A Você é daqueles que gostam de tirar uma sonequinha depois do almoço, mas sempre sentiu uma pontinha de culpa por se permitir esse prazer? Parabéns, a neurociência acaba de lhe arranjar a desculpa perfeita: o que era considerado preguiça hoje é uma maneira cientificamente comprovada — e quase tão boa quanto uma boa noite inteira de sono — de ajudar o cérebro a aprender. Principalmente se a sua soneca incluir uns bons 20 minutos de sonhos.
A novidade vem da equipe do neurocientista Robert Stickgold, da Universidade Harvard (EUA). Em estudo publicado em julho de 2002 na revista Nature Neuroscience , o grupo havia demonstrado que o treino repetido em uma tarefa simples de identificação visual faz com que o desempenho acabe deteriorando, ao invés de melhorar cada vez mais — e o culpado é o cérebro, que vai ficando cansado. Quem toca um instrumento musical deve conhecer o problema: treino demais num dia só pode ser frustrante, à medida que, com o excesso, os dedos parecem até desaprender a lição.
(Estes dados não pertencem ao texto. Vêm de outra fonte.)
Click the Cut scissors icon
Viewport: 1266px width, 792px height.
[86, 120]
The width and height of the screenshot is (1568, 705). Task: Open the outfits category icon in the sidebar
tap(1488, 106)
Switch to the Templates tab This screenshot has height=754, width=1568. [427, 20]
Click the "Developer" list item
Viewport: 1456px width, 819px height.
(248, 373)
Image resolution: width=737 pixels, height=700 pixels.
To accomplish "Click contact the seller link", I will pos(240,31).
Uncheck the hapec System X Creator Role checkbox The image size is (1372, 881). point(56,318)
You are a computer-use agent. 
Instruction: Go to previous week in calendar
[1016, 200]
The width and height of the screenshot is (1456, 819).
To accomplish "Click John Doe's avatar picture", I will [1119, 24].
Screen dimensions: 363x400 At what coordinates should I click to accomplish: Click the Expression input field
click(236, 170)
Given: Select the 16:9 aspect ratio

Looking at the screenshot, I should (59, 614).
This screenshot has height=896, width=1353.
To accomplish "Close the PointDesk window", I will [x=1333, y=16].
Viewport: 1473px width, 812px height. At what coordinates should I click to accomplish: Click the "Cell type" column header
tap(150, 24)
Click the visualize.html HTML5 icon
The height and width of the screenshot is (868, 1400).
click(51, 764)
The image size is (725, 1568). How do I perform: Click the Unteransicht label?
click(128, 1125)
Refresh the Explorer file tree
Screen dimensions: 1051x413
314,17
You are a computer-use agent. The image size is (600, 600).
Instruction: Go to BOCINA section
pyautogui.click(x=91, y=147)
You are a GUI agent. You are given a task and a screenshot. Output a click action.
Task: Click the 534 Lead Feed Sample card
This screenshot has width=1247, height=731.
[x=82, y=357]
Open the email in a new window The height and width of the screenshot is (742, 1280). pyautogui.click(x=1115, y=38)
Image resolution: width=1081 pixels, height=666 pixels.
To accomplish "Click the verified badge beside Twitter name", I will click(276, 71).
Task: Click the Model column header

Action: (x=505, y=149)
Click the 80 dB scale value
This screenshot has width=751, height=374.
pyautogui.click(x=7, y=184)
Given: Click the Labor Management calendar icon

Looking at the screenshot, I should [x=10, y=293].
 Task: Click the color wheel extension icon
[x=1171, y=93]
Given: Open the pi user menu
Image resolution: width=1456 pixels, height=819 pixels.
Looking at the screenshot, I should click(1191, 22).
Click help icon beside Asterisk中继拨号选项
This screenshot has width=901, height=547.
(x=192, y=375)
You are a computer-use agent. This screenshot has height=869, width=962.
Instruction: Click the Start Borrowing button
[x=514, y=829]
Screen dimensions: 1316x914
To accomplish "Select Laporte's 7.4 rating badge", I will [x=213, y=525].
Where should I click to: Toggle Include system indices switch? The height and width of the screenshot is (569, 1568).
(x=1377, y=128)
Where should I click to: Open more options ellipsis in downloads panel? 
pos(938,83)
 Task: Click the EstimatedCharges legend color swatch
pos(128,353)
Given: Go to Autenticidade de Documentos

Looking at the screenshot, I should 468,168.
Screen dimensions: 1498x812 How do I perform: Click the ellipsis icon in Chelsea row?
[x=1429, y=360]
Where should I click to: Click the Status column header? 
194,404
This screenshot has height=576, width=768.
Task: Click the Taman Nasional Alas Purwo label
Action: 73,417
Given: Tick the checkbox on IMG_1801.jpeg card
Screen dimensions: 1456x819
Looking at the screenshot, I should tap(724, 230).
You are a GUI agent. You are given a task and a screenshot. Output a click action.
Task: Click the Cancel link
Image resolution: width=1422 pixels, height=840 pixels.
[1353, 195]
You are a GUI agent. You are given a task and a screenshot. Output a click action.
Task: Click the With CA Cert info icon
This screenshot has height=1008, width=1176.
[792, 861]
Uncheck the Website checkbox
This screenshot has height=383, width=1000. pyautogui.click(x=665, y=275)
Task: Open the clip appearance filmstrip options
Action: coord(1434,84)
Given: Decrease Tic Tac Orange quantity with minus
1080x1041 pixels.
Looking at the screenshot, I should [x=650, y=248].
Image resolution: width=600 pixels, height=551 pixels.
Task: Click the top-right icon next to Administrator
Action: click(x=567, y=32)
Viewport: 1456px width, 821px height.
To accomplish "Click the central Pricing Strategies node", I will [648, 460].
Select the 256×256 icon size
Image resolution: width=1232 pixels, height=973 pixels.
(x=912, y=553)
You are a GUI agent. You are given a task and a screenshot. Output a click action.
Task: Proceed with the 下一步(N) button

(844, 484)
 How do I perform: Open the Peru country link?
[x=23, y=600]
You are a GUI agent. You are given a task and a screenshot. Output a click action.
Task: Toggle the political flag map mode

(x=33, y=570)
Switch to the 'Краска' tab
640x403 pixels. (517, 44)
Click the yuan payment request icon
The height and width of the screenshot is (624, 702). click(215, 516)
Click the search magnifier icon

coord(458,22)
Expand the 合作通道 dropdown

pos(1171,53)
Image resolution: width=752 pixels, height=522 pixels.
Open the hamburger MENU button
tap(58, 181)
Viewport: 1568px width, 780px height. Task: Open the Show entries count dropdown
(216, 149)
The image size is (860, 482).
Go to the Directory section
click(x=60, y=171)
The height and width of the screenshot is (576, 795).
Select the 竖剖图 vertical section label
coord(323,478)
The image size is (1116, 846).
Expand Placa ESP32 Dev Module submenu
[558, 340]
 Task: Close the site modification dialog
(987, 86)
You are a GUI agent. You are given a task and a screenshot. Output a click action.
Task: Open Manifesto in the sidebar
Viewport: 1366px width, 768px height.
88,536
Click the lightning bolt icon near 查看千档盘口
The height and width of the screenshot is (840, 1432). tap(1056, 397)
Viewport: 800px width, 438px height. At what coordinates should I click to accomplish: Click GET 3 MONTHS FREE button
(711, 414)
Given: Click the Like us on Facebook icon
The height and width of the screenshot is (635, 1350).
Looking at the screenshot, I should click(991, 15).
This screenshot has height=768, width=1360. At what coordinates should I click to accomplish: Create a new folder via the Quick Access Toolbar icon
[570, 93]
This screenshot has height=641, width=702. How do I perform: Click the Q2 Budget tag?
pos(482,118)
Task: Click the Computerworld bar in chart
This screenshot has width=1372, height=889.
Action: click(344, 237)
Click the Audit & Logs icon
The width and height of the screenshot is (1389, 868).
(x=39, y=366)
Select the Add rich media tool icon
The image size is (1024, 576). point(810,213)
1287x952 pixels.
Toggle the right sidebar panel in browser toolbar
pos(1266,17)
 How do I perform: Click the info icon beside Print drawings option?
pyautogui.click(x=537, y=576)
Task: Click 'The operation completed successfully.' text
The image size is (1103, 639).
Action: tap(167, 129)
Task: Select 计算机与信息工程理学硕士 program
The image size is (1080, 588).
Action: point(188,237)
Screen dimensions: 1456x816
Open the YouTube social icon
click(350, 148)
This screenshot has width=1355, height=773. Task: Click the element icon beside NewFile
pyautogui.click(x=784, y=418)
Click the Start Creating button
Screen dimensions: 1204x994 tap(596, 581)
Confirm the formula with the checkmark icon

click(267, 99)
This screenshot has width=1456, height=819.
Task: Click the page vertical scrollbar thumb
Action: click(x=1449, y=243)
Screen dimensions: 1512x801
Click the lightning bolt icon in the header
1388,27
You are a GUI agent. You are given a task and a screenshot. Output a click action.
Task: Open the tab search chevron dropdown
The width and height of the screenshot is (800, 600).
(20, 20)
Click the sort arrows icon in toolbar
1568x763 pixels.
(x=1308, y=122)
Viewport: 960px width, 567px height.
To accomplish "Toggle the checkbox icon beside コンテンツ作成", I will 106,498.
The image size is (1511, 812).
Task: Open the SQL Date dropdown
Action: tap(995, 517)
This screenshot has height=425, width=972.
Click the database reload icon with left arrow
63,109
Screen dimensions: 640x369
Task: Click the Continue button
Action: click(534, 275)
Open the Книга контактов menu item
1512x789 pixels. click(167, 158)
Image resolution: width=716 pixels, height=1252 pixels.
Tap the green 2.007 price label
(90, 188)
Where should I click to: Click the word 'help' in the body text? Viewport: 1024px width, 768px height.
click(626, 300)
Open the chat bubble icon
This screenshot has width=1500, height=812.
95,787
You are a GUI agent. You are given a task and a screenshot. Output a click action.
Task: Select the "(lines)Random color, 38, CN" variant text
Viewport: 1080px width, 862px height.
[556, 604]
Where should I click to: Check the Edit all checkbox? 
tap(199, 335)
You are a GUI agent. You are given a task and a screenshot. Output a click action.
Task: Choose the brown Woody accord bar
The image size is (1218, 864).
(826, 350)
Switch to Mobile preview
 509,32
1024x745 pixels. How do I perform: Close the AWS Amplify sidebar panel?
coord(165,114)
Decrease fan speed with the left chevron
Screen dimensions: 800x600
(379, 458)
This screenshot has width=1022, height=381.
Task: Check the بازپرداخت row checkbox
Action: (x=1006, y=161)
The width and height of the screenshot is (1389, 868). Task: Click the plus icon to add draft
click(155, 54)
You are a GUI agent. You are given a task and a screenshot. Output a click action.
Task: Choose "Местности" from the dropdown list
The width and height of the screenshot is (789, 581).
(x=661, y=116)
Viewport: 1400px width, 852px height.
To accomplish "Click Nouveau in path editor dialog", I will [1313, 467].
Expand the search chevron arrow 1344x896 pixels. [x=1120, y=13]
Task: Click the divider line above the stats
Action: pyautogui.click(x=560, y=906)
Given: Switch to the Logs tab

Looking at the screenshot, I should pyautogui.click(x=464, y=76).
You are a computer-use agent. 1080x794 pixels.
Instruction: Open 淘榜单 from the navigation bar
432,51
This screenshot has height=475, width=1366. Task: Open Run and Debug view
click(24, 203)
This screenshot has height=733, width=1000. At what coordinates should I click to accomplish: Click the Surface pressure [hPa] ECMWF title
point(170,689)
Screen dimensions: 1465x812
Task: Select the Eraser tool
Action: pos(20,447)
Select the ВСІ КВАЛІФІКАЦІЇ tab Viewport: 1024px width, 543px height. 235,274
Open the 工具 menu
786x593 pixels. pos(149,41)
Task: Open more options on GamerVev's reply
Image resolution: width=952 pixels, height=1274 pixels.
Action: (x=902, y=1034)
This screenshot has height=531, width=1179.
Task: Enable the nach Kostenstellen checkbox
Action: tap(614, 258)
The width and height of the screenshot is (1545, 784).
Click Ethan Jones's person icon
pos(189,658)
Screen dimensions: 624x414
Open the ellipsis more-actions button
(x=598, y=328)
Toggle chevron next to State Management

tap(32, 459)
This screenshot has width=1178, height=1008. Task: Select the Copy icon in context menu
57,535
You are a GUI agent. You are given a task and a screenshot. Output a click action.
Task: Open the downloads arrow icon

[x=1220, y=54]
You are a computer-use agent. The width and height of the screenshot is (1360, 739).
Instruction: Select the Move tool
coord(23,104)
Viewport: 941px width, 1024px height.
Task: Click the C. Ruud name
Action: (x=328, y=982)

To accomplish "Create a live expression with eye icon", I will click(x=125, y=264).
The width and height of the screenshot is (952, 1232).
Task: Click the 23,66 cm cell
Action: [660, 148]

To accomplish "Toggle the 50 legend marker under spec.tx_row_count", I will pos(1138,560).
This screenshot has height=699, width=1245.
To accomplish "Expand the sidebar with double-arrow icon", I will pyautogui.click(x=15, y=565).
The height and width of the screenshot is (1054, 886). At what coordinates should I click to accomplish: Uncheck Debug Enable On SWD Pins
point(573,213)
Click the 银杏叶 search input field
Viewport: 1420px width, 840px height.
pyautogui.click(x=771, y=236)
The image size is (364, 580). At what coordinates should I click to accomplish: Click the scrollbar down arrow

No estudo de 2002, os pesquisadores davam a dica, por sinal já conhecida de vários aspirantes a concertista: uma soneca rápida de 30 minutos após o treino é suficiente para evitar que o desempenho continue piorando com o exercício. E se a soneca for de uma hora inteira, o desempenho na tarefa visual testada no estudo volta a ser tão bom quanto antes do treino começar. Mas melhora, mesmo, só no dia seguinte — depois que os voluntários dormiam uma noite inteira bem dormida. Sem uma noite de sono, nada de aprendizado.
O que uma noite de sono tem que a soneca não tem? Um novo estudo do mesmo grupo mostra agora que a diferença entre a soneca fazer o desempenho parar de piorar, voltar à estaca zero ou até começar a melhorar pode ser uma questão de tempo de sono — e de sonhos. Desta vez, os 45 voluntários puderam puxar um soninho de 60 ou até 90 minutos após o treino na mesma tarefa visual usada no estudo anterior: identificar a orientação de pequenas barrinhas em um dos cantos da tela do computador. Como antes, 60 minutos de sono não pareceram fazer mais do que restaurar o nível inicial de desempenho. Mas 90 minutos foram suficientes para que o mesmo tempo de treino já produzisse melhoras, antes mesmo de uma noite inteira de sono.
A diferença, no entanto, não é uma simples questão de 30 minutos adicionais de sono. Enquanto quase sempre se sonha durante cochilos de 90 minutos, sonecas de uma hora podem incluir um período de sonhos ou não. E aqui está a diferença: se o cochilo após o treino inclui alguns minutos de sonhos, o desempenho na tarefa treinada não só deixa de piorar a seguir como até começa a melhorar — e ainda no mesmo dia, antes de uma noite inteira de sono.
Stickgold e seus colaboradores já supunham que os efeitos benéficos do sono noturno para o aprendizado vêm da alternância de ciclos de sono com e sem sonhos ao longo da noite. Sua nova descoberta, relatada na Nature Neuroscience de junho de 2003, confirma a importância da combinação dessas duas fases do sono. Talvez o sono sem sonhos sirva como um ’restaurador’ do funcionamento do cérebro, pré-requisito para que na fase seguinte, com sonhos, ocorram as modificações necessárias para que o aprendizado se instale.
Mas um cochilo recheado de sonhos pode ser ainda mais interessante. No novo estudo, quem chegou a sonhar durante o cochilo e ainda dormiu à noite teve no dia seguinte um desempenho ainda melhor do que os voluntários que tiveram direito a uma noite normal de sono após o treino, sem cochilos. Isso indica que os benefícios de sonecas diurnas e sonos noturnos são aditivos. Na verdade, na interpretação dos autores, uma soneca à tarde seguida de uma noite de sono pode ser tão benéfica ao aprendizado quanto duas noites seguidas de sono.
E tem mais: quem chegou a sonhar durante o cochilo ficou com o desempenho tão bom já no mesmo dia quanto quem não tirou uma soneca mas depois dormiu uma noite inteira, até ser testado no dia seguinte. A tentação, é claro, é dizer que um cochilo de 90 minutos, desde que seja entremeado de sonhos, é tão bom quanto uma noite inteira de sono.
Em matéria de aprendizado, pode até ser. Mas em matéria de descanso ou de conforto… eu não troco uma noite inteira na minha caminha, com o meu travesseirinho, por cochilo nenhum!
Mednick SC, Nakayama K, Cantero JL, Atienza M, Levin AA, Pathak N, Stickgold R (2002). The restorative effect of naps on perceptual deterioration. Nature Neuroscience 5, 677-681.